Question

In the following exercises, determine if the following points are solutions to the given system of equations.$$\left\{\begin{array}{l}2 x+3 y=6 \\ y=\frac{2}{3} x+2\end{array}\right.$$(a) (-6,2) (b) (-3,4)

Answer

**step1** Understanding the problem

We are given a system of two equations:
Equation 1: $$2x + 3y = 6$$
Equation 2: $$y = \frac{2}{3}x + 2$$
We need to determine if the given points are solutions to this system. A point $$(x, y)$$ is a solution to the system if, when we substitute its x and y values into *both* equations, *both* equations become true statements.

Question1.step2 (Determining if point (-6, 2) is a solution)

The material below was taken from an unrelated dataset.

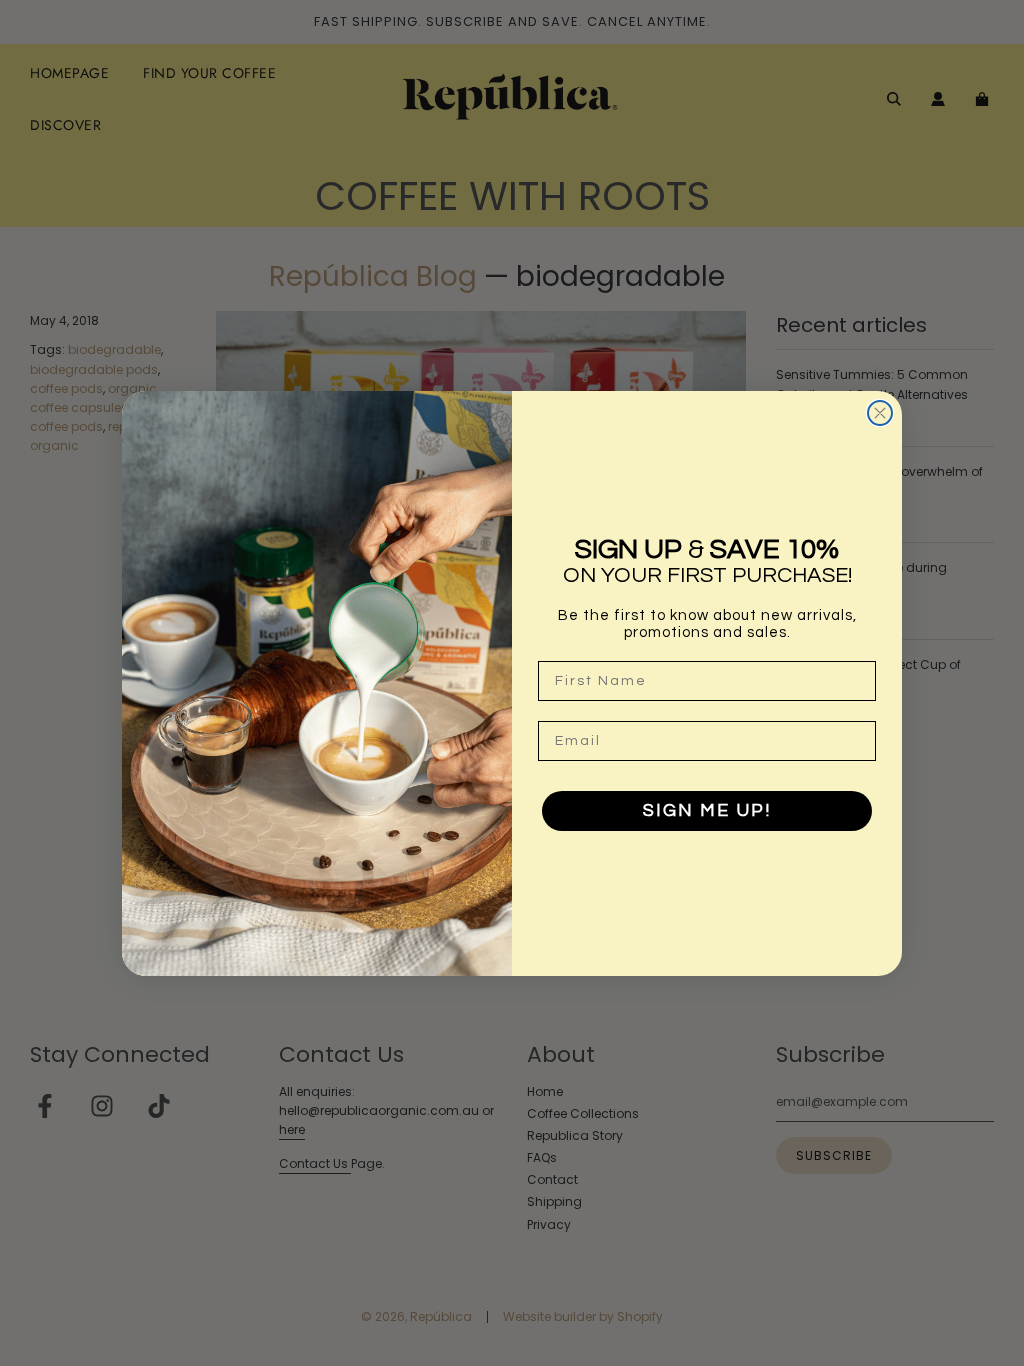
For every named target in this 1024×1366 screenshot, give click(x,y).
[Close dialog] (880, 413)
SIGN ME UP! (707, 810)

For the point $$(-6, 2)$$, the value of x is $$-6$$ and the value of y is $$2$$.
First, we will check Equation 1: $$2x + 3y = 6$$
Substitute x = $$-6$$ and y = $$2$$ into the left side of the equation:
$$2 \times (-6) + 3 \times (2)$$
We perform the multiplications first:
$$2 \times (-6) = -12$$
$$3 \times 2 = 6$$
Now, we add the results:
$$-12 + 6 = -6$$
The left side of the equation is $$-6$$. The right side of the equation is $$6$$.
Since $$-6$$ is not equal to $$6$$, the first equation is not satisfied by the point $$(-6, 2)$$.

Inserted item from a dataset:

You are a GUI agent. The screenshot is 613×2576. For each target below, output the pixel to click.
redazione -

Question1.step3 (Conclusion for point (-6, 2))

Since the point $$(-6, 2)$$ does not satisfy the first equation, it is not a solution to the system of equations. A point must satisfy all equations in the system to be considered a solution.

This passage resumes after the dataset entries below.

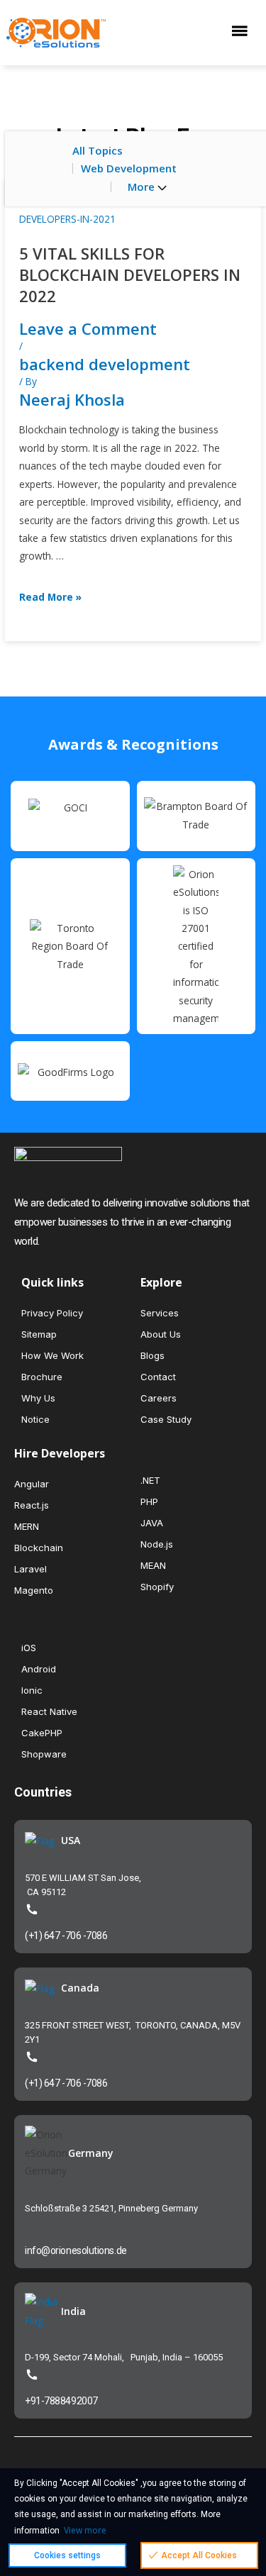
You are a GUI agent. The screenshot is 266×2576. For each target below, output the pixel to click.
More (142, 186)
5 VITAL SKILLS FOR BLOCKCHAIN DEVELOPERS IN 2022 (129, 274)
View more (85, 2530)
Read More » (50, 597)
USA (70, 1840)
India (73, 2311)
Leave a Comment (88, 328)
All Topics (97, 150)
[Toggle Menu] (243, 32)
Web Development (129, 168)
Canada (80, 1987)
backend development (104, 363)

Question1.step4 (Determining if point (-3, 4) is a solution)

For the point $$(-3, 4)$$, the value of x is $$-3$$ and the value of y is $$4$$.
First, we will check Equation 1: $$2x + 3y = 6$$
Substitute x = $$-3$$ and y = $$4$$ into the left side of the equation:
$$2 \times (-3) + 3 \times (4)$$
We perform the multiplications first:
$$2 \times (-3) = -6$$
$$3 \times 4 = 12$$
Now, we add the results:
$$-6 + 12 = 6$$
The left side of the equation is $$6$$. The right side of the equation is $$6$$.
Since $$6$$ is equal to $$6$$, the first equation is satisfied by the point $$(-3, 4)$$.

Question1.step5 (Checking the second equation with point (-3, 4))

Next, we will check Equation 2: $$y = \frac{2}{3}x + 2$$
Substitute x = $$-3$$ and y = $$4$$ into the equation.
The left side of the equation is y, which is $$4$$.
Now, we evaluate the right side of the equation: $$\frac{2}{3}x + 2$$
Substitute x = $$-3$$: $$\frac{2}{3} \times (-3) + 2$$
First, we multiply the fraction by the integer:
$$\frac{2}{3} \times (-3) = \frac{2 \times (-3)}{3} = \frac{-6}{3} = -2$$
Now, we add $$2$$ to this result:
$$-2 + 2 = 0$$
The right side of the equation is $$0$$. The left side of the equation is $$4$$.
Since $$4$$ is not equal to $$0$$, the second equation is not satisfied by the point $$(-3, 4)$$.

Question1.step6 (Conclusion for point (-3, 4))

Although the point $$(-3, 4)$$ satisfied the first equation, it did not satisfy the second equation. Therefore, the point $$(-3, 4)$$ is not a solution to the system of equations.